From a similar question I asked earlier, Stefan explained in a comment that or and and are actually control flow operators and should not be used as Boolean operators ( || and && respectively).
He also referred to an article explaining the reasons for these control flow statements :
and and or arise (like so many of Ruby) in Perl. In Perl, they were mainly used to change the control flow, similar to the if and unless . (...)
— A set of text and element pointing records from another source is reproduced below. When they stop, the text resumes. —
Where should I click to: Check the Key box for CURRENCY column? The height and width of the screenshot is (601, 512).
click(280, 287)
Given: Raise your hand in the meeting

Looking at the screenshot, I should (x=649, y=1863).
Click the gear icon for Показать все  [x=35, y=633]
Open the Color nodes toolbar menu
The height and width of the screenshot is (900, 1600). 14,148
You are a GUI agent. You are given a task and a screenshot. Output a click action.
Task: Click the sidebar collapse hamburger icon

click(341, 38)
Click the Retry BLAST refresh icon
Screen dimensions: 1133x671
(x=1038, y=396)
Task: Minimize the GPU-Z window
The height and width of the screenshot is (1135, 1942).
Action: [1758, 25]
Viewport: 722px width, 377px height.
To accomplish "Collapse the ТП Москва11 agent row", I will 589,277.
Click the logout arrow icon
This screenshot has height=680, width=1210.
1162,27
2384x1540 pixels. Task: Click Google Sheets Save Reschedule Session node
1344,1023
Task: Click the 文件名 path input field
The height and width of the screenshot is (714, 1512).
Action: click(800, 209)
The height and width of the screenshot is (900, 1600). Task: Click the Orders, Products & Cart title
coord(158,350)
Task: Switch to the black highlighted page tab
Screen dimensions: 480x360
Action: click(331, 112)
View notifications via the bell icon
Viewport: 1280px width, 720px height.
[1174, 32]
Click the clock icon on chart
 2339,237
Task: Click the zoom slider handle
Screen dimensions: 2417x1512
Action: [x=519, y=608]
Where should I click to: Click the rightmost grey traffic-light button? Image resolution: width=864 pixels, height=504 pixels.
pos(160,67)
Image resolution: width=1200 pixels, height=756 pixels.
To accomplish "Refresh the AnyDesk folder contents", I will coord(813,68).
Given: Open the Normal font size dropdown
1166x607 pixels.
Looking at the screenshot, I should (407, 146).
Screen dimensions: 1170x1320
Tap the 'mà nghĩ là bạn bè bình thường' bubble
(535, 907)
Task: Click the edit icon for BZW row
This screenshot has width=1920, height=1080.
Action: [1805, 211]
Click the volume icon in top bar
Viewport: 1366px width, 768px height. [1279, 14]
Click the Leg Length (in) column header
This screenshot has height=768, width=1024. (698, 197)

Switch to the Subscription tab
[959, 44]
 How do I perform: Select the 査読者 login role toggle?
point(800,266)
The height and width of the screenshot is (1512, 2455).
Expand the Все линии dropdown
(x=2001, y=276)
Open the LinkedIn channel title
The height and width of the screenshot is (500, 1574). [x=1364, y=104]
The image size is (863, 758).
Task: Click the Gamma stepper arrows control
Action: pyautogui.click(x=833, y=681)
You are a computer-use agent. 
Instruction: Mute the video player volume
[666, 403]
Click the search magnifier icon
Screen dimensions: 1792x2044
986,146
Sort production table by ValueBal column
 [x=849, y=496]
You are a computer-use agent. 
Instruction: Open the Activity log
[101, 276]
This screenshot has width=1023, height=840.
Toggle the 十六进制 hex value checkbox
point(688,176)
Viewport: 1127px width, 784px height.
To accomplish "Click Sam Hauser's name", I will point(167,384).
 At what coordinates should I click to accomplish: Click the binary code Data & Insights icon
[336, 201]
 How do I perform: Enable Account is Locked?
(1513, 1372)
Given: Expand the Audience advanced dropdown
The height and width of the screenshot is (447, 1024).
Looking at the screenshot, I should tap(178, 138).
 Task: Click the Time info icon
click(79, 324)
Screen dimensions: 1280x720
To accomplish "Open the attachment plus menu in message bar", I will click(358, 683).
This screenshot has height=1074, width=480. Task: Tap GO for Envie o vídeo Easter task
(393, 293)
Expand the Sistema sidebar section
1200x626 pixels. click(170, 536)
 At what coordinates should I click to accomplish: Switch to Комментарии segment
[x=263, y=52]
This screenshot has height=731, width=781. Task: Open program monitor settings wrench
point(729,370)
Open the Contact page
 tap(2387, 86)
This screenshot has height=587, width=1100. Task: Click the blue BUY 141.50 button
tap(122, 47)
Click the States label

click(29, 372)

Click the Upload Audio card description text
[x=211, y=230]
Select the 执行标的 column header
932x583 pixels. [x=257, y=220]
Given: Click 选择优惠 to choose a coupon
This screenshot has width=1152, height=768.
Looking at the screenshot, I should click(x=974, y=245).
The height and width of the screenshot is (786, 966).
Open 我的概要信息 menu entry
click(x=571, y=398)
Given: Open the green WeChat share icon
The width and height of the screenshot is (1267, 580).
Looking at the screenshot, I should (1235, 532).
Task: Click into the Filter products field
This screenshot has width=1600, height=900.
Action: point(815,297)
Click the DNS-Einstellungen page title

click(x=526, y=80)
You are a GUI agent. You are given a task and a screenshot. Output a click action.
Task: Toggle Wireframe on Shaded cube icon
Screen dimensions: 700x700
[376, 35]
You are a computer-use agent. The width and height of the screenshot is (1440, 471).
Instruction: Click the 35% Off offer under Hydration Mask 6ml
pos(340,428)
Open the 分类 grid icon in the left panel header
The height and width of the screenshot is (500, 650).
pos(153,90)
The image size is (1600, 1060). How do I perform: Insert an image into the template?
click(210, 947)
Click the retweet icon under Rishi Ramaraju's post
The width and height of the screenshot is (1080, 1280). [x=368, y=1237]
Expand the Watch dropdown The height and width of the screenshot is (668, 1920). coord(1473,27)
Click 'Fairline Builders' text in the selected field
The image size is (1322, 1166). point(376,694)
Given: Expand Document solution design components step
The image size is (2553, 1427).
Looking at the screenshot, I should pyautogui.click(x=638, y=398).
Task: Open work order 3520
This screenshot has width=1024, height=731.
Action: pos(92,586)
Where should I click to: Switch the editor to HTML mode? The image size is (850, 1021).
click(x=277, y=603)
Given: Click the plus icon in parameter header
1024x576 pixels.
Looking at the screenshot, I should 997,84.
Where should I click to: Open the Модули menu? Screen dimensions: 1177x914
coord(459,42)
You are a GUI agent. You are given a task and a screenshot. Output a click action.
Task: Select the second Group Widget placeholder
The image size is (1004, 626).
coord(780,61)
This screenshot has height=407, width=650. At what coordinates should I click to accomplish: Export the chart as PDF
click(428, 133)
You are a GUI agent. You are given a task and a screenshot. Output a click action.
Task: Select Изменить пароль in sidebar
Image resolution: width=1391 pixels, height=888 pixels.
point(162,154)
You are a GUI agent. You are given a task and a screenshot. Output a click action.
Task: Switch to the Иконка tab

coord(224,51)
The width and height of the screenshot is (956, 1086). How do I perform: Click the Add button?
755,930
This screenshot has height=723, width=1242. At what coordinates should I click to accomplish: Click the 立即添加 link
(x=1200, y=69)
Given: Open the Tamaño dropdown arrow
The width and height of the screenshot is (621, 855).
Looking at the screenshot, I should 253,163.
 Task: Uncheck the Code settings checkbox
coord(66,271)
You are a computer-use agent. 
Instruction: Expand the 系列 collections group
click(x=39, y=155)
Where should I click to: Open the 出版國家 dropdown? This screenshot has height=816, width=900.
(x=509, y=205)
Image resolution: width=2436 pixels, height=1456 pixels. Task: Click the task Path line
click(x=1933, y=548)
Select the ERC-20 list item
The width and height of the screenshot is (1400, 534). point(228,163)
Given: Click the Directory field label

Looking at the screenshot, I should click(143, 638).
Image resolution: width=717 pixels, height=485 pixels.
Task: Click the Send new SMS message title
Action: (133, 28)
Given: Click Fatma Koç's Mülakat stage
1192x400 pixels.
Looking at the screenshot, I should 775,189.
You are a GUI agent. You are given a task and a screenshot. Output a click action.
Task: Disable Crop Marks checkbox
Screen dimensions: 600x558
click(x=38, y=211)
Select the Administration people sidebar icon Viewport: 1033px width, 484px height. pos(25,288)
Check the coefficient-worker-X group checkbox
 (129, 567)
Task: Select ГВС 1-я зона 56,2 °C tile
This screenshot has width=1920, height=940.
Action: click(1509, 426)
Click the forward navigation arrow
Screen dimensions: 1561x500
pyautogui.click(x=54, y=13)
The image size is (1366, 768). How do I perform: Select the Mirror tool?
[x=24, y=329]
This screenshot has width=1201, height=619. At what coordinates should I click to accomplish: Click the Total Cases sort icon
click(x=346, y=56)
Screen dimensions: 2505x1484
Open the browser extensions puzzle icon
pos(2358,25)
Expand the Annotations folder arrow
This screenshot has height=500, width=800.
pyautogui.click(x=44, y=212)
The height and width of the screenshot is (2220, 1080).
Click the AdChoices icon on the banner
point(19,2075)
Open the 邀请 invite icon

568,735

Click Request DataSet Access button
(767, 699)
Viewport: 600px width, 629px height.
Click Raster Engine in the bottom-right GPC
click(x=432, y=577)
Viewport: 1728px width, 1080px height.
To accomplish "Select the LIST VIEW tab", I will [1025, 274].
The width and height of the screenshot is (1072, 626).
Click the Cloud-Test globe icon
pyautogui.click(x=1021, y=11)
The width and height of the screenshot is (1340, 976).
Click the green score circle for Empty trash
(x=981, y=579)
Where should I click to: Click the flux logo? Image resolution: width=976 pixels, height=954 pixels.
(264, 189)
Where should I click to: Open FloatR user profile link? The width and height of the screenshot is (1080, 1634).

They give the following examples:
and
foo = 42 && foo / 2
This will be equivalent to:
foo = (42 && foo) / 2
The goal is to assign the number foo and reassign it with half its value. Thus, the and operator is useful here because of its low priority, it changes / controls , which will be a normal stream of individual expressions:
foo = 42 and foo / 2
It can also be used as the inverse of an if in a loop:
next if widget = widgets.pop
Which is equivalent:
widget = widgets.pop and next
or
useful for combining expressions together
If the first expression fails, execute the second, etc:
foo = get_foo() or raise "Could not find foo!"
It can also be used as:
Modified unless modifier:
raise "Not ready!" unless ready_to_rock?
Which is equivalent:
ready_to_rock? or raise "Not ready!"
Therefore, since sawa explained the expression a or b in:
return a or b
has a lower priority than return a , which, when executed, skips the current context and does not provide any value (void value). Then it causes an error ( repl.it execution ):
(repl): 1: void value expression
puts return a or b ^~
This answer was made possible thanks to Stefan's comments (thanks).